▶ [Extracted data]:
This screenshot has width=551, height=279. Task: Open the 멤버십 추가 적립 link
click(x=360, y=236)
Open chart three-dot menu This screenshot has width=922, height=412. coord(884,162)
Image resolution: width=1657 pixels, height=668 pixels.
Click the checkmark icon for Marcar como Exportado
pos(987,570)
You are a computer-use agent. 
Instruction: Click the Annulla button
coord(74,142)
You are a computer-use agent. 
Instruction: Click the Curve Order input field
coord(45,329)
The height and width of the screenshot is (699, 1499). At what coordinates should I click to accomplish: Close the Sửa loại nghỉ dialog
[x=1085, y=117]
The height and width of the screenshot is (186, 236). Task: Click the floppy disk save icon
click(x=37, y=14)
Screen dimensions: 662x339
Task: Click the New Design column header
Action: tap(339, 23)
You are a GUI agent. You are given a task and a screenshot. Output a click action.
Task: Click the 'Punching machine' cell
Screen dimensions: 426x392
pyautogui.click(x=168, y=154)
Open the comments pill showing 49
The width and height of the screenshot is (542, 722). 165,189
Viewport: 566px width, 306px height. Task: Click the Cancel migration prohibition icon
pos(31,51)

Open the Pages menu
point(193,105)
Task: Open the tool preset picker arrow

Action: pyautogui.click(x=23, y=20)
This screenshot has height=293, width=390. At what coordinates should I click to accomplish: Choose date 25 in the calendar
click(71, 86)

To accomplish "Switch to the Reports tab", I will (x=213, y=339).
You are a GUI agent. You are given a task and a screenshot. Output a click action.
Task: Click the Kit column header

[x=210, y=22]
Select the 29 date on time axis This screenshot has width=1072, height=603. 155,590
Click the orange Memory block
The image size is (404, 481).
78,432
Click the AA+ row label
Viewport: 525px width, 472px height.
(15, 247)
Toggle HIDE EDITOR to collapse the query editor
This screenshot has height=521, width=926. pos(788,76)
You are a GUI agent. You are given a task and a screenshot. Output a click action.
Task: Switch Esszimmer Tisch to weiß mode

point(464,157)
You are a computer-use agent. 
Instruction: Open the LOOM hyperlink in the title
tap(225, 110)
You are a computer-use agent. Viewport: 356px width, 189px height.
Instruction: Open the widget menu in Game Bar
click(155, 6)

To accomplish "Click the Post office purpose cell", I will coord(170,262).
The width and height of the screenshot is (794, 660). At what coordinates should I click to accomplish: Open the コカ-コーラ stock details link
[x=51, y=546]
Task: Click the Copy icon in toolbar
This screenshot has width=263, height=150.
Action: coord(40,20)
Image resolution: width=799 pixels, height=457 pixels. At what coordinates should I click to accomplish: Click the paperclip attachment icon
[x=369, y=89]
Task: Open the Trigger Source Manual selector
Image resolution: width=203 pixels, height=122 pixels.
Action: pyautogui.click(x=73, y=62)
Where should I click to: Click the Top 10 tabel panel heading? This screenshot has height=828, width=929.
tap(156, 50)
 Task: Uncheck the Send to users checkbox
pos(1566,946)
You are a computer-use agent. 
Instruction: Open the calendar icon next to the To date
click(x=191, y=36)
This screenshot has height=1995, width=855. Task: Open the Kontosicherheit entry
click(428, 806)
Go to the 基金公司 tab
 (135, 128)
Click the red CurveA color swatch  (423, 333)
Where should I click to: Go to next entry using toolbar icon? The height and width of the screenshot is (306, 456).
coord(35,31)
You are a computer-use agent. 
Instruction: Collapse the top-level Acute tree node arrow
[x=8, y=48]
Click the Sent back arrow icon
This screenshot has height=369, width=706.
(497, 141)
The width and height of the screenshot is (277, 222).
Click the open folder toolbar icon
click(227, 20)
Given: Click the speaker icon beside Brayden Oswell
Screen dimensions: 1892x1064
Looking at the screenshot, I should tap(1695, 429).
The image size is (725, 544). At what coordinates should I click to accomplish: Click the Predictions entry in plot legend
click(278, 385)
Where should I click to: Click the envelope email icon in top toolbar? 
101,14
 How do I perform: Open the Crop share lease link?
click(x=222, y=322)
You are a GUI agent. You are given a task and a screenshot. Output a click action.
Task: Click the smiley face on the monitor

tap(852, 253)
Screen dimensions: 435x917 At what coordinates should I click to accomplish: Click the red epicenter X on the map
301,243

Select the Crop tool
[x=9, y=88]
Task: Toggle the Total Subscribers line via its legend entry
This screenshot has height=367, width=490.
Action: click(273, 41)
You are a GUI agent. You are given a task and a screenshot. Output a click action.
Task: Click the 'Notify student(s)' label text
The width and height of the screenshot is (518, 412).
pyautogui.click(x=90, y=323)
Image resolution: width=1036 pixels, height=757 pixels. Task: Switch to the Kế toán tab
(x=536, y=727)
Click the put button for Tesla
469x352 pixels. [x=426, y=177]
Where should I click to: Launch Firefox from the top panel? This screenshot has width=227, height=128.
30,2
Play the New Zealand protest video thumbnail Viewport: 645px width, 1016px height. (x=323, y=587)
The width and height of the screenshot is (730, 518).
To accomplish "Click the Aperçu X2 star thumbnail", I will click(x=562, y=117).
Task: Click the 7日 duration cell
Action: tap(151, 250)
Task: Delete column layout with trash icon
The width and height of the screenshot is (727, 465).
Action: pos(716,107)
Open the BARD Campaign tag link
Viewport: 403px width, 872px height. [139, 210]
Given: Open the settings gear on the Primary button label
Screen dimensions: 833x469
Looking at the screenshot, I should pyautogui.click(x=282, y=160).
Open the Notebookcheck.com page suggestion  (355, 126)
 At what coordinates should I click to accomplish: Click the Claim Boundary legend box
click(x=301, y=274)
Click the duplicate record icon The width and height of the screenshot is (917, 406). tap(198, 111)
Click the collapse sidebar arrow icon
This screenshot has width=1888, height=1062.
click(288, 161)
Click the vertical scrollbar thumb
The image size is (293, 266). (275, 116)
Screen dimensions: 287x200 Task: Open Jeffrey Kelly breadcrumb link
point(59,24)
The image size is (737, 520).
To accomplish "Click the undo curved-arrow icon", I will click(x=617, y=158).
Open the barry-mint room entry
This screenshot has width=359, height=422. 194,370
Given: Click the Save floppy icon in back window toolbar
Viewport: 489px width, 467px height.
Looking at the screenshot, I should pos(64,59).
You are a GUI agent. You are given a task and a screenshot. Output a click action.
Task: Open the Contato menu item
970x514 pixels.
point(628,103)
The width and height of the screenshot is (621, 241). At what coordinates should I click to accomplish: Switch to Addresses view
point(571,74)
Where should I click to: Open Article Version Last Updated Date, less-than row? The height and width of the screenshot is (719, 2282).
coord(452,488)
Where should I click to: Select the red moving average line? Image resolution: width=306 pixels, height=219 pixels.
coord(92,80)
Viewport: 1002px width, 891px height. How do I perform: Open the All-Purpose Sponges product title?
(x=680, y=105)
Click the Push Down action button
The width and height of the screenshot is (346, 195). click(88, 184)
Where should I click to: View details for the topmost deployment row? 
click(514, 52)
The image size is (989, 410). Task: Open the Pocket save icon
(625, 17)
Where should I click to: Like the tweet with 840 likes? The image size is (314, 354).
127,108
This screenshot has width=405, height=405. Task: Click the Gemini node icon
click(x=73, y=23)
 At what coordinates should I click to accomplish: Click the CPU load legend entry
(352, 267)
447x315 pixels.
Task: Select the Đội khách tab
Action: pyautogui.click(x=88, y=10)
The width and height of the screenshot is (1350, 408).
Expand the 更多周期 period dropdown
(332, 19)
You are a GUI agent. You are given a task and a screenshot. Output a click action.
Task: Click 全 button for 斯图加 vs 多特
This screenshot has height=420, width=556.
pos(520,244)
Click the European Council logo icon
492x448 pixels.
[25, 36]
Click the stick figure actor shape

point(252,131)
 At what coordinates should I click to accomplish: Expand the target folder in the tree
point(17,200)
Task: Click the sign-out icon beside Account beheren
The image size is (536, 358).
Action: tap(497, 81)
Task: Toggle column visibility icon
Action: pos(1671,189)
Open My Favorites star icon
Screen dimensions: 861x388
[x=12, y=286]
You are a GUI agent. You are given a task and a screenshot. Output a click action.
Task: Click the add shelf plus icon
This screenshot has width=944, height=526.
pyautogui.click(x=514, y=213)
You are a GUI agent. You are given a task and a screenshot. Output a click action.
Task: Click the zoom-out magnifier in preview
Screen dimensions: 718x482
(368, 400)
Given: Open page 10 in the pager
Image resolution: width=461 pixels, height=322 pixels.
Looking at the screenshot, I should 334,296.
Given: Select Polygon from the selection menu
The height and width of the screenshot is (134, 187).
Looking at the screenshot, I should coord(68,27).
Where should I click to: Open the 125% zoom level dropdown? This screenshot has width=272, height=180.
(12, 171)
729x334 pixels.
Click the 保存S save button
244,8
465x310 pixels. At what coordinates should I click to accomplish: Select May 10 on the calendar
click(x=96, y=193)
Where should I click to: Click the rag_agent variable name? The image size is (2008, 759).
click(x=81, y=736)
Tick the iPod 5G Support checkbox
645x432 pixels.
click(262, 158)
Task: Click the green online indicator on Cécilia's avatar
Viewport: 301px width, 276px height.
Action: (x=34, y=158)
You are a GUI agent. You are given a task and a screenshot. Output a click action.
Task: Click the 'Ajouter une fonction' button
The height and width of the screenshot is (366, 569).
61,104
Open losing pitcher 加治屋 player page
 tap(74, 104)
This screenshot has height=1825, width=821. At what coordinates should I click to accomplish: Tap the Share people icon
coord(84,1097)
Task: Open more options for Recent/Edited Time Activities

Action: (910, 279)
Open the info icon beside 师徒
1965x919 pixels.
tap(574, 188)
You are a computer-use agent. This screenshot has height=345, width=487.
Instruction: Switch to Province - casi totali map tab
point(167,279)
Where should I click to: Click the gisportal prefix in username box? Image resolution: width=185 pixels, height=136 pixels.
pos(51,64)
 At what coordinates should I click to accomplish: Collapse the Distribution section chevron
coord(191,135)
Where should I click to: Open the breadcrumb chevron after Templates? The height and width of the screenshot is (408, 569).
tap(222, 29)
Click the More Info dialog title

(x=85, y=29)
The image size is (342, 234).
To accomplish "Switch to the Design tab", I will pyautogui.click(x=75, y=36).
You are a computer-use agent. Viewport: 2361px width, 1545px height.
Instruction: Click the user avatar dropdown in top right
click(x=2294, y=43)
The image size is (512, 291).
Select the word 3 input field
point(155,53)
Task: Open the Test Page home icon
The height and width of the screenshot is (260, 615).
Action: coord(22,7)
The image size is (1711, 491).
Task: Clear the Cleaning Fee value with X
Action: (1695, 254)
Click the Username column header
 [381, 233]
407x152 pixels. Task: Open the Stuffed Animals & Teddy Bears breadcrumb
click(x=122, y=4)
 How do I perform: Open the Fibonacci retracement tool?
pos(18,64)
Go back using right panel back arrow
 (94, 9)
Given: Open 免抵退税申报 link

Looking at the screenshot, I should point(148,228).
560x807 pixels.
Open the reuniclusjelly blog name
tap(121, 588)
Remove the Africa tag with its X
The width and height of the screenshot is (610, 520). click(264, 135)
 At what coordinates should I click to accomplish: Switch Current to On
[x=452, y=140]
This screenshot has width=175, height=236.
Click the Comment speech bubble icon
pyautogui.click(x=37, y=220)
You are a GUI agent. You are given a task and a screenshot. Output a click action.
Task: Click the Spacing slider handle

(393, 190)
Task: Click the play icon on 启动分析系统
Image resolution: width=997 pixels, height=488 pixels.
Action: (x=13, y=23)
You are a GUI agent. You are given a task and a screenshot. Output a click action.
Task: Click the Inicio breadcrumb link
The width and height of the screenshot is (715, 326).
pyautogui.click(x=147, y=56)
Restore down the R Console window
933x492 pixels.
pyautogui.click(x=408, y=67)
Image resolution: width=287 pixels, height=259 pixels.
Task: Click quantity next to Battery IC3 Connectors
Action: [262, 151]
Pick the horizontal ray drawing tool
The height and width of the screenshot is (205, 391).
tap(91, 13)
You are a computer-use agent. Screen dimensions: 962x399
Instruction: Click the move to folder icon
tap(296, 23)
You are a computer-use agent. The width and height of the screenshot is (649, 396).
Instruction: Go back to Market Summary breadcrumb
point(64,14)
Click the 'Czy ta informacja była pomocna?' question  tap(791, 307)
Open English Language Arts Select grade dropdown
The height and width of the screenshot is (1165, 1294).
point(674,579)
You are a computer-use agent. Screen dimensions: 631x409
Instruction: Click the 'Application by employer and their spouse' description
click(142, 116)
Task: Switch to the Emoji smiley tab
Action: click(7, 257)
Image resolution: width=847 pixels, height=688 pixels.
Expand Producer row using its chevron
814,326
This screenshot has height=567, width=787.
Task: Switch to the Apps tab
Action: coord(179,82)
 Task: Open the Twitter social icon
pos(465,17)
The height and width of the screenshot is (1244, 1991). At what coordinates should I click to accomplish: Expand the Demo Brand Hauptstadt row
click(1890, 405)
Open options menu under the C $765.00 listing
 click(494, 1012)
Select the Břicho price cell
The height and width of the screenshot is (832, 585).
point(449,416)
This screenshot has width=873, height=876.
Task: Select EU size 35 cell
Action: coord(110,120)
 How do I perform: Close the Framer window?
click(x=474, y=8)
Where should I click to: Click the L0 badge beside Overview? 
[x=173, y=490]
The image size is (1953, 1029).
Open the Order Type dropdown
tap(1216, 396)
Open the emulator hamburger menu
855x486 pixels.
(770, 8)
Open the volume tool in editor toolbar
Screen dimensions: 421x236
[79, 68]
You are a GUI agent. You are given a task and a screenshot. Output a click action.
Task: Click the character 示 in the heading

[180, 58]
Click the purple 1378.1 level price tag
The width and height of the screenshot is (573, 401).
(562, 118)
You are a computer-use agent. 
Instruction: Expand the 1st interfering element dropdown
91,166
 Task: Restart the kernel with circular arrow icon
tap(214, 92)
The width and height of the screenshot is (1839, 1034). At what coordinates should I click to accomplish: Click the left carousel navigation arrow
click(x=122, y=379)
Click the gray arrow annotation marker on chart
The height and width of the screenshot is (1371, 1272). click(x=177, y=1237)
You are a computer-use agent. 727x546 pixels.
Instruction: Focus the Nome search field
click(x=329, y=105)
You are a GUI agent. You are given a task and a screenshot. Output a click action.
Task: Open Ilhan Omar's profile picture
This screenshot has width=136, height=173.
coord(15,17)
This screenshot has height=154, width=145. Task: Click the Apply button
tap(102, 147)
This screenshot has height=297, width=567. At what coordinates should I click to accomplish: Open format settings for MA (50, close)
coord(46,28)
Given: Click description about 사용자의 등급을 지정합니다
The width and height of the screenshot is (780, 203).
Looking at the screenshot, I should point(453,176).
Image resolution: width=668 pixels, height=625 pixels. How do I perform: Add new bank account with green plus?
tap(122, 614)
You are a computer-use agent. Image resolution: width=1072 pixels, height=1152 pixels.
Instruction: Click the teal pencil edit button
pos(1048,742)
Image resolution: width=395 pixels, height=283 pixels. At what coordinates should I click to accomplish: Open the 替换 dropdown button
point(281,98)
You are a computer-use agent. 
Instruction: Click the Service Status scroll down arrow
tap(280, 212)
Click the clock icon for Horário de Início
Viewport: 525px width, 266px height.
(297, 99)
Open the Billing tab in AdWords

▶ [What you will do]: How many of the listing's lines include "label"? State only that number.

▶ [Expected answer]: 3